The elimination of the nucleus in vertebrate red blood cells has been offered as an explanation for the subsequent accumulation of non-coding DNA in the genome. The argument runs as follows: Efficient gas transport requires red blood cells to pass through very narrow capillaries, and this constrains their size. In the absence of nuclear elimination, the accumulation of repeat sequences is constrained by the volume occupied by the nucleus, which increases with genome size.

Nucleated red blood cells in mammals consist of two forms: normoblasts, which are normal erythropoietic precursors to mature red blood cells, and megaloblasts, which are abnormally large precursors that occur in megaloblastic anemias.

Red blood cells are deformable, flexible, are able to adhere to other cells, and are able to interface with immune cells. Their membrane plays many roles in this. These functions are highly dependent on the membrane composition. The red blood cell membrane is composed of 3 layers: the glycocalyx on the exterior, which is rich in carbohydrates; the lipid bilayer which contains many transmembrane proteins, besides its lipidic main constituents; and the membrane skeleton, a structural network of proteins located on the inner surface of the lipid bilayer. Half of the membrane mass in human and most mammalian red blood cells are proteins. The other half are lipids, namely phospholipids and cholesterol.

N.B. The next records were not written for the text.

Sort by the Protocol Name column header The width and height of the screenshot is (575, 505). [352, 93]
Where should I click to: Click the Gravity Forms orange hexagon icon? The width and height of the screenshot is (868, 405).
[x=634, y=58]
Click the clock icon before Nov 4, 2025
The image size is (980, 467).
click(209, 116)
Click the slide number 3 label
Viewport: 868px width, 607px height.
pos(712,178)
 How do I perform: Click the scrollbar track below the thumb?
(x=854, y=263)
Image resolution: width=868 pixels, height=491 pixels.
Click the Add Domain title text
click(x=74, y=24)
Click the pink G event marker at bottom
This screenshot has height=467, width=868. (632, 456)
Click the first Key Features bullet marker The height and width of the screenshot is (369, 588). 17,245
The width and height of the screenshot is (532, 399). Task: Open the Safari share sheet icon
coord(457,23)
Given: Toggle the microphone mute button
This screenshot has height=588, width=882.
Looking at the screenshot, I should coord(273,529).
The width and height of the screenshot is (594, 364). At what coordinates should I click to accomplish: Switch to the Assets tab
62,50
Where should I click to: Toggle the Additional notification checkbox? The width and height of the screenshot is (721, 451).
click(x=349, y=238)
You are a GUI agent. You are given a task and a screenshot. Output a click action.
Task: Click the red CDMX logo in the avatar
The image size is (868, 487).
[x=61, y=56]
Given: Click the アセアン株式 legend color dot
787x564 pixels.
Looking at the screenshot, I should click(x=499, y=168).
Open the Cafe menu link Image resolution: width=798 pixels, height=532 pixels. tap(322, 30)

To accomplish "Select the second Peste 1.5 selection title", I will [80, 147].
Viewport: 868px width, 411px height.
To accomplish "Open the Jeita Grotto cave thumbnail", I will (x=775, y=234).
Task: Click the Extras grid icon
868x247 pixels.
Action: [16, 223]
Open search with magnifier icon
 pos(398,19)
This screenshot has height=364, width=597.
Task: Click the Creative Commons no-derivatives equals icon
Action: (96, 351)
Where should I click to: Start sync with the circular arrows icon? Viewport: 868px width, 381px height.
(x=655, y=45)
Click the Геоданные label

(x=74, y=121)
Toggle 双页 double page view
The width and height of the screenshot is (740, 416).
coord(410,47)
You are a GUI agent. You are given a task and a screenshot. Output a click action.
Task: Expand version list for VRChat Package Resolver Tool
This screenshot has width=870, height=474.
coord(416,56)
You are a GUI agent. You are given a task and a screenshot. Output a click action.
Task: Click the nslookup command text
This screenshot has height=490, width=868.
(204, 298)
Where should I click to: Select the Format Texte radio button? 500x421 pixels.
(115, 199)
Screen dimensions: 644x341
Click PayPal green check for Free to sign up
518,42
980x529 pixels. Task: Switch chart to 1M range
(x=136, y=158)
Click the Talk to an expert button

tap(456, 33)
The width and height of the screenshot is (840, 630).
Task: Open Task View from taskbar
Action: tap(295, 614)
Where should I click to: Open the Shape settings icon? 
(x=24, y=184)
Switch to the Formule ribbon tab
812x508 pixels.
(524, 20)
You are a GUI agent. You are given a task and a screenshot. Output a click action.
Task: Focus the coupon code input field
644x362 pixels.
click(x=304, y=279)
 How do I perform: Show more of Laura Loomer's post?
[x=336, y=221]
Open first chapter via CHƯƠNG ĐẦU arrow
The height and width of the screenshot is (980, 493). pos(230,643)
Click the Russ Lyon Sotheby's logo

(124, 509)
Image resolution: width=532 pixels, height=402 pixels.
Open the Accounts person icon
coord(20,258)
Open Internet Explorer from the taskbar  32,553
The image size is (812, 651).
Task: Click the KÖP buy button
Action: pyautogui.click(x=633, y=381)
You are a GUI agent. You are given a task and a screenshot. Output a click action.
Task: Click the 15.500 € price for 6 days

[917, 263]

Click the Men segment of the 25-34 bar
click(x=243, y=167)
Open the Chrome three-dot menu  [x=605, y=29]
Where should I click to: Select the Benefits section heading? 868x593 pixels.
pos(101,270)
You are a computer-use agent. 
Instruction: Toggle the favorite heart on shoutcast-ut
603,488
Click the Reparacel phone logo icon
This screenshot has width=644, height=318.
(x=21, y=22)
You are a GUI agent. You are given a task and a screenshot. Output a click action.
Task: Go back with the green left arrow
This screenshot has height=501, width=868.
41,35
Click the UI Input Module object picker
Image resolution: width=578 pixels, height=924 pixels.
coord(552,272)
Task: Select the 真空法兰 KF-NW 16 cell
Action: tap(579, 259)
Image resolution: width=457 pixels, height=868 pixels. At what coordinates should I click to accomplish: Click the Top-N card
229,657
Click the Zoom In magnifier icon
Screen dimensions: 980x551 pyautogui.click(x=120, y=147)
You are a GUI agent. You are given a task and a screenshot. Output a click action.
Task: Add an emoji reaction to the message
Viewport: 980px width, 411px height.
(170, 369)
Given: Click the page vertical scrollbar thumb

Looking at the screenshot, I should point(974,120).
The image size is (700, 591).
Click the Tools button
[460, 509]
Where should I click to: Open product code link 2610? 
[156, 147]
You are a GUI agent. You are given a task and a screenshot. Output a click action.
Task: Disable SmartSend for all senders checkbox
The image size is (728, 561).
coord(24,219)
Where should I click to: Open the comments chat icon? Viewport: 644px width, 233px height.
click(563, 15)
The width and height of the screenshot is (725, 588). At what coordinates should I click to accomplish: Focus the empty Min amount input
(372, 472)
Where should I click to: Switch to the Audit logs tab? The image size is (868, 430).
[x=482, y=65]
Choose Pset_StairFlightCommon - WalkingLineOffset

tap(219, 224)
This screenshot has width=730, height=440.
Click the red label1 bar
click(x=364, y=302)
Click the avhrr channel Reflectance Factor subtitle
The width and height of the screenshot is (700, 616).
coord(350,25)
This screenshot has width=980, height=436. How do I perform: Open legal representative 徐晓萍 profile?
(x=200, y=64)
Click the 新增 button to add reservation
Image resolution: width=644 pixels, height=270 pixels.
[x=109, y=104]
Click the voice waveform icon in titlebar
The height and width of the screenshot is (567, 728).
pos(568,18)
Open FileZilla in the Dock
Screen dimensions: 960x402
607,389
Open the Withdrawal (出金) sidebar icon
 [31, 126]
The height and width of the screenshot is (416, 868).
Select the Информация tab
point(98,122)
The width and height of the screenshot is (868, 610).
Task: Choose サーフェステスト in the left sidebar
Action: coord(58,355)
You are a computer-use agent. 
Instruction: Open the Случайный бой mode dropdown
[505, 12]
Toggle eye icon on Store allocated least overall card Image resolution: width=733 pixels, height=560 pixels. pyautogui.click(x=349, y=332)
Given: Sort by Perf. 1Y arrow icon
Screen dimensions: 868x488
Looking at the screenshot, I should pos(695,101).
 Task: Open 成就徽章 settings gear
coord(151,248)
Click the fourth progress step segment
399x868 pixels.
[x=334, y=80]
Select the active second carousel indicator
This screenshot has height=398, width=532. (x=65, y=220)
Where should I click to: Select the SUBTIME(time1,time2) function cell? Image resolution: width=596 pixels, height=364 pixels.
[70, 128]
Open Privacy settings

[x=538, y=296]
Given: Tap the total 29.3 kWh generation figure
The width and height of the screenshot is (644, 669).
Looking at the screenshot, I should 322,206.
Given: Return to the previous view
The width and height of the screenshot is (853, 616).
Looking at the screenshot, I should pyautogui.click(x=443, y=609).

The red blood cell membrane comprises a typical lipid bilayer, similar to what can be found in virtually all human cells. Simply put, this lipid bilayer is composed of cholesterol and phospholipids in equal proportions by weight. The lipid composition is important as it defines many physical properties such as membrane permeability and fluidity. Additionally, the activity of many membrane proteins is regulated by interactions with lipids in the bilayer.

Unlike cholesterol, which is evenly distributed between the inner and outer leaflets, the 5 major phospholipids are asymmetrically disposed, as shown below:

Outer monolayer

Inner monolayer

This asymmetric phospholipid distribution among the bilayer is the result of the function of several energy-dependent and energy-independent phospholipid transport proteins. Proteins called "Flippases" move phospholipids from the outer to the inner monolayer, while others called "floppases" do the opposite operation, against a concentration gradient in an energy-dependent manner. Additionally, there are also "scramblase" proteins that move phospholipids in both directions at the same time, down their concentration gradients in an energy-independent manner. There is still considerable debate ongoing regarding the identity of these membrane maintenance proteins in the red cell membrane.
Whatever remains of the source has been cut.